→ **元の文書**:
-- -- --
感染した妊婦や透析患者に対応
病院 厳しい状況続く

2021年9月17日

新型コロナウイルスの新規感染者は減少傾向となっていますが、都内の大学病院では、重症患者とともに、コロナに感染した妊娠中の患者や透析治療を受ける患者など、コロナだけの対応にとどまらない厳しい状況が続いています。

東京医科大学八王子医療センターでは、新型コロナの患者は、8月末より2割ほど減ったものの、重症患者用の病床はほぼ満床の状況が続いています。

こうした中、地域医療の基幹となるこの病院には、重症患者以外にも、コロナに感染した妊娠中の患者や透析治療を受ける患者など、高度な対応が求められるケースが相次いでいます。

このうち「慢性腎不全」をわずらう透析患者は、重症化リスクが高いうえ、医療機器を使用する際に多くの医療スタッフが6時間にわたって対応する必要があります。

このため、受け入れの上限を3人までとしてきましたが、第5波では依頼が相次ぎ、上限を超えた対応を余儀なくされるケースもあったということです。

感染した妊婦の搬送も相次いでいます。

入院中に出産することになれば、感染対策を行いながらの対応となり、赤ちゃんは生まれた直後に、感染している母親から離して生命維持を行う必要があるなど、難しい対応を迫られます。

この1か月では5人の妊婦が入院していて、妊娠中の20代の女性に対しては、医師が防護服を着て、おなかの赤ちゃんの状態をエコー画面で確認していました。

こうした対応のため、院内のほぼすべてにあたる30余りの診療科から応援を受けたり、地域の病院で病床を確保しあったりして、対応にあたっています。

感染症科の平井由児教授は「ある程度診療が落ち着いた患者を近隣の医療機関に送る代わりに、重症化しそうな患者をこちらで受ける形で、ベッドの効率化を高めて、極力守備範囲を広げて対応にあたっている」と話しています。
-- -- --
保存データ
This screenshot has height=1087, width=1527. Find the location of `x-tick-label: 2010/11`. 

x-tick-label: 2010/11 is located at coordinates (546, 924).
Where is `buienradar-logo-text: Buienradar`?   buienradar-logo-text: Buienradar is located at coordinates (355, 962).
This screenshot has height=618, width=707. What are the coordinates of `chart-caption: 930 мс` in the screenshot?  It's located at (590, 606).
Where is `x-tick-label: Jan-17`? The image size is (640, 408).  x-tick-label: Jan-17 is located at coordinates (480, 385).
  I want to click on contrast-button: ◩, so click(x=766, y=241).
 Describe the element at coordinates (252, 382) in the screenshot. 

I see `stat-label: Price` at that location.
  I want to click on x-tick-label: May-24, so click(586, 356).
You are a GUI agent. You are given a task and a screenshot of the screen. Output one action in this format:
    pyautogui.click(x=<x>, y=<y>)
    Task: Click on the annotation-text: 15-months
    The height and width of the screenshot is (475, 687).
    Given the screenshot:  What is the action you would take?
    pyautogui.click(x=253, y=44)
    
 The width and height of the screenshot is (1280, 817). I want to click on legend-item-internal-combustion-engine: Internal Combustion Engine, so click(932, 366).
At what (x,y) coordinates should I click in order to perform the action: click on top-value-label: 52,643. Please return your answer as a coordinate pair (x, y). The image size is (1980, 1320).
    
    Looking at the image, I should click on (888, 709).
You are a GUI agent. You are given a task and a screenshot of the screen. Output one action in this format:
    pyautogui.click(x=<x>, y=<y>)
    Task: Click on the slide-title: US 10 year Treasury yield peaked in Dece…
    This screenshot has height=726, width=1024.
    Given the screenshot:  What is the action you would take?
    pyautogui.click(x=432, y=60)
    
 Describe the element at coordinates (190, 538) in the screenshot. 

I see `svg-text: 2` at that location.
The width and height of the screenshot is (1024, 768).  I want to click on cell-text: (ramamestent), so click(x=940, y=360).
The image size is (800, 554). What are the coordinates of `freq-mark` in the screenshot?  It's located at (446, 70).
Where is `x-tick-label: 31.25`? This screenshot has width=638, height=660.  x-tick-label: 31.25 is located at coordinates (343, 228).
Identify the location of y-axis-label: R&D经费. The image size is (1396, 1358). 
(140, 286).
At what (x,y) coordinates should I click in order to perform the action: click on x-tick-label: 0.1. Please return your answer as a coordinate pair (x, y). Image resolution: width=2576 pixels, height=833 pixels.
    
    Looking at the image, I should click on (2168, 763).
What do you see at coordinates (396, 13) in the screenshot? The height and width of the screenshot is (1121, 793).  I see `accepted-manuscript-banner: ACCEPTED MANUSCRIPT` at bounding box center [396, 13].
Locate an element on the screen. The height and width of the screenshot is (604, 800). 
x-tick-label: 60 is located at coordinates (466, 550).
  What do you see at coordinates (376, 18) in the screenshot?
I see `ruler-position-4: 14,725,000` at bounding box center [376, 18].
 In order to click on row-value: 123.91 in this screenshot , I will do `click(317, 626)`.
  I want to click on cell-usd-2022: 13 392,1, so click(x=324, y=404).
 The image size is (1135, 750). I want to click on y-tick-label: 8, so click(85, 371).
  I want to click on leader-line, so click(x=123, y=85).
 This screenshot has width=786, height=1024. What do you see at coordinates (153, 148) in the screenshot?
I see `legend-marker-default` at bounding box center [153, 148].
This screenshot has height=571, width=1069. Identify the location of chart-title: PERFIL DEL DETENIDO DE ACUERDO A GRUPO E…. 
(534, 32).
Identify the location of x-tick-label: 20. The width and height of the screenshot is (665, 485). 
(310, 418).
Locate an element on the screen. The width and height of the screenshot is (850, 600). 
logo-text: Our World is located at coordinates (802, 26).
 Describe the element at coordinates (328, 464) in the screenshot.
-- -- --
→ **作業の指示 1**:
次の(a)〜(c)が元の文書と合っているか、それぞれ「はい」か「いいえ」で答え、決め手となる元の文書の言葉をそのまま引用してください。
(a) 東京医科大学八王子医療センターでは、新型コロナの患者が8月末より2割ほど減った。
(b) 透析患者の受け入れの上限は5人までとしてきた。
(c) この1か月で入院した妊婦は5人である。
→ **作業の指示 2**:
元の文書の「このため、受け入れの上限を3」から「ど、難しい対応を迫られます。」までを、両端を含めて書き写してください。

→ **作業の結果 1**:
(a) はい 「新型コロナの患者は、8月末より2割ほど減ったものの」
(b) いいえ 「受け入れの上限を3人までとしてきましたが」
(c) はい 「この1か月では5人の妊婦が入院していて」

→ **作業の結果 2**:
このため、受け入れの上限を3人までとしてきましたが、第5波では依頼が相次ぎ、上限を超えた対応を余儀なくされるケースもあったということです。

感染した妊婦の搬送も相次いでいます。

入院中に出産することになれば、感染対策を行いながらの対応となり、赤ちゃんは生まれた直後に、感染している母親から離して生命維持を行う必要があるなど、難しい対応を迫られます。